This blog discusses the teaching of data analysis with R. It was inspired by a short course that I first ran in the autumn of 2018. The notes for that course can be found at https://github.com/thompson575/RCourse. If you have not already done so then you might start by reading my introduction to the blog at https://staffblogs.le.ac.uk/teachingr/2020/08/24/teaching-r/.
In this post I discuss the principles that underpin the course and how those principles are drawn from both data science and statistics.
Many years ago, when I started teaching statistics, I spent a lot of time on facts. I provided students with formulae and depending on the students’ background I gave more or less detail about their derivation. Today the situation is completely transformed. No set of notes that I could provide on, say, the gamma distribution, would come close to what Wikipedia makes available to the students via their phones (https://en.wikipedia.org/wiki/Gamma_distribution ).

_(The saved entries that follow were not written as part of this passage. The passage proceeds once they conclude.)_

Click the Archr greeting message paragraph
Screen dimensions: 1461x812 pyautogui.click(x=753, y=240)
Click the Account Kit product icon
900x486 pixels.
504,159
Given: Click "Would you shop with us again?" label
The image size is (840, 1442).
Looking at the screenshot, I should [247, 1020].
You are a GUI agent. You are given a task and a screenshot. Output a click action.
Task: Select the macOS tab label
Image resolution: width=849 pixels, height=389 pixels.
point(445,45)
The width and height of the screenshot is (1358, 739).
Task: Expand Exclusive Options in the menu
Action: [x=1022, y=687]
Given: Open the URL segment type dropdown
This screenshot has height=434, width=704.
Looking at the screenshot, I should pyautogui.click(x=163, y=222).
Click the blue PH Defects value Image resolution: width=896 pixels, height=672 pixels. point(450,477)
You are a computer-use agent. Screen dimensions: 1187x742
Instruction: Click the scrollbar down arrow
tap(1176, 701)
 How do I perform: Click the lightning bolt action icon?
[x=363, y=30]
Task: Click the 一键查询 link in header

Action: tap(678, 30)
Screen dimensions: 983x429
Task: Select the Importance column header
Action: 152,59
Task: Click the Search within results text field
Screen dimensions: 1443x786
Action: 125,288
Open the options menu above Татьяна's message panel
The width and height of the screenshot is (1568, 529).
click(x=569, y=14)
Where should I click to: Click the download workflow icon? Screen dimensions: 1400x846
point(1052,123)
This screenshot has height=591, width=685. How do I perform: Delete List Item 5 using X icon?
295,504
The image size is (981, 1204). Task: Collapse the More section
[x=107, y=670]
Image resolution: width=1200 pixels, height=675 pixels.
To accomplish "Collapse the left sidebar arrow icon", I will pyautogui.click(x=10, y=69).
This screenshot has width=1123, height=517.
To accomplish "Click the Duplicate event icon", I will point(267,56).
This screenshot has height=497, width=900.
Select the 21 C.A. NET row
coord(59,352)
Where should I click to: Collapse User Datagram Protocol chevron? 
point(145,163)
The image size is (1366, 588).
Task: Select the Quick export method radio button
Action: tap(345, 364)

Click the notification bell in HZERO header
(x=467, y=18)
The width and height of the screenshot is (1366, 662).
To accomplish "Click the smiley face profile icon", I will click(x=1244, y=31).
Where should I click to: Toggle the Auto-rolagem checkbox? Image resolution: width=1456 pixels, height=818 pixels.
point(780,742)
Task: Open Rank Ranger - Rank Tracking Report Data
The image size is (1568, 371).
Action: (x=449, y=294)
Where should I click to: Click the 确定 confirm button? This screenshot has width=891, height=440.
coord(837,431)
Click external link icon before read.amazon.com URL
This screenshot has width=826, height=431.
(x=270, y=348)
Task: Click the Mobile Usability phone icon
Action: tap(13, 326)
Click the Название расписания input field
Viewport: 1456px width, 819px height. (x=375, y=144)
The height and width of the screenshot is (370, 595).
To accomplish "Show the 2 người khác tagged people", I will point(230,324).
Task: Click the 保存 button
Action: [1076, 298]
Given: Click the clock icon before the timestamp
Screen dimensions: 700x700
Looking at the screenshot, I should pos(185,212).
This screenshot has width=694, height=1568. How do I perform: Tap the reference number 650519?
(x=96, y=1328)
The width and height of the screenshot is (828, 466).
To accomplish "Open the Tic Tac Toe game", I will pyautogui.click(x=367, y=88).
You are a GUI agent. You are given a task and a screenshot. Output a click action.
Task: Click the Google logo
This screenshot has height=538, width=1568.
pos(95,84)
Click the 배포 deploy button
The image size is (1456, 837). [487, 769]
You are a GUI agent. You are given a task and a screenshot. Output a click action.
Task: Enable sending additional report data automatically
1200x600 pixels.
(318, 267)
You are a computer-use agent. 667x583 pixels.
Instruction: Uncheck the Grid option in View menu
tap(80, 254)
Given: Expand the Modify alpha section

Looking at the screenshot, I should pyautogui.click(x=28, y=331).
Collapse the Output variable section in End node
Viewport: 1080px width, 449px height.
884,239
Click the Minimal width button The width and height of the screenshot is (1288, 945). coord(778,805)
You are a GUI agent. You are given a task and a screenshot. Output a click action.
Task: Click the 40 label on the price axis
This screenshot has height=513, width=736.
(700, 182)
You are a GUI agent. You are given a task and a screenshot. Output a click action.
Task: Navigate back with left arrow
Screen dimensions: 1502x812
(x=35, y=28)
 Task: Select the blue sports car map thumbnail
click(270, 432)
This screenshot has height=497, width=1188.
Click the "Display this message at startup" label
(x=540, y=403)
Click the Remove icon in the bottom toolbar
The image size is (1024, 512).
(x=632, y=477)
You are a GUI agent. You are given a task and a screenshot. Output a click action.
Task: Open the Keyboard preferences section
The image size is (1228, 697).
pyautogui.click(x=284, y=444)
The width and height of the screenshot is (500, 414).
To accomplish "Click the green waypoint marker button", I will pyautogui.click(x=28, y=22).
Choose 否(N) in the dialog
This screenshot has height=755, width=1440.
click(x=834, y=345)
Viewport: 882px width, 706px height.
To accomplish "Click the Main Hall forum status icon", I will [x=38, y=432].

The availability of factual information on the internet extends to R coding; there are fantastic sites where you can look up the syntax of any given R function, or find examples of code, or read answers to “how to” questions of coding. It would be foolish to try to duplicate what is available on those sites or to design a course that pretended that they do not exist.
So, if we are no longer the primary source for the facts underpinning data analysis or the facts about R, what is our purpose a teachers? Clearly, we must teach students to use the R help system and the mass of internet sites that supply the factual information that they need, but for a generation brought up with smart phones these skills come very naturally. As a result, we are left with more time to teach the less tangible but arguably more important topics, such as, the logic behind the way that R works, the culture of statistical analysis and the best way to organise your work.
The apprenticeship model of teaching, in which students learn by copying the way that a tutor tackles a problem, is the basis for teaching research students in the UK. Now that we are liberated from the responsibility of being the primary source of facts, it is possible to use this apprenticeship model in lower level courses. In my R short course, I do this through the demonstrations in which I present my analysis of that session’s dataset.
As I’ve explained in previous posts, I divide all half-day sessions into a lecture, a demonstration and an exercise. If I had to rank the three in order of importance, I would certainly place the demonstration at the top; it is the heart of the session. The lecture introduces the essential skills, but the demonstration shows how to put those skills to practical use.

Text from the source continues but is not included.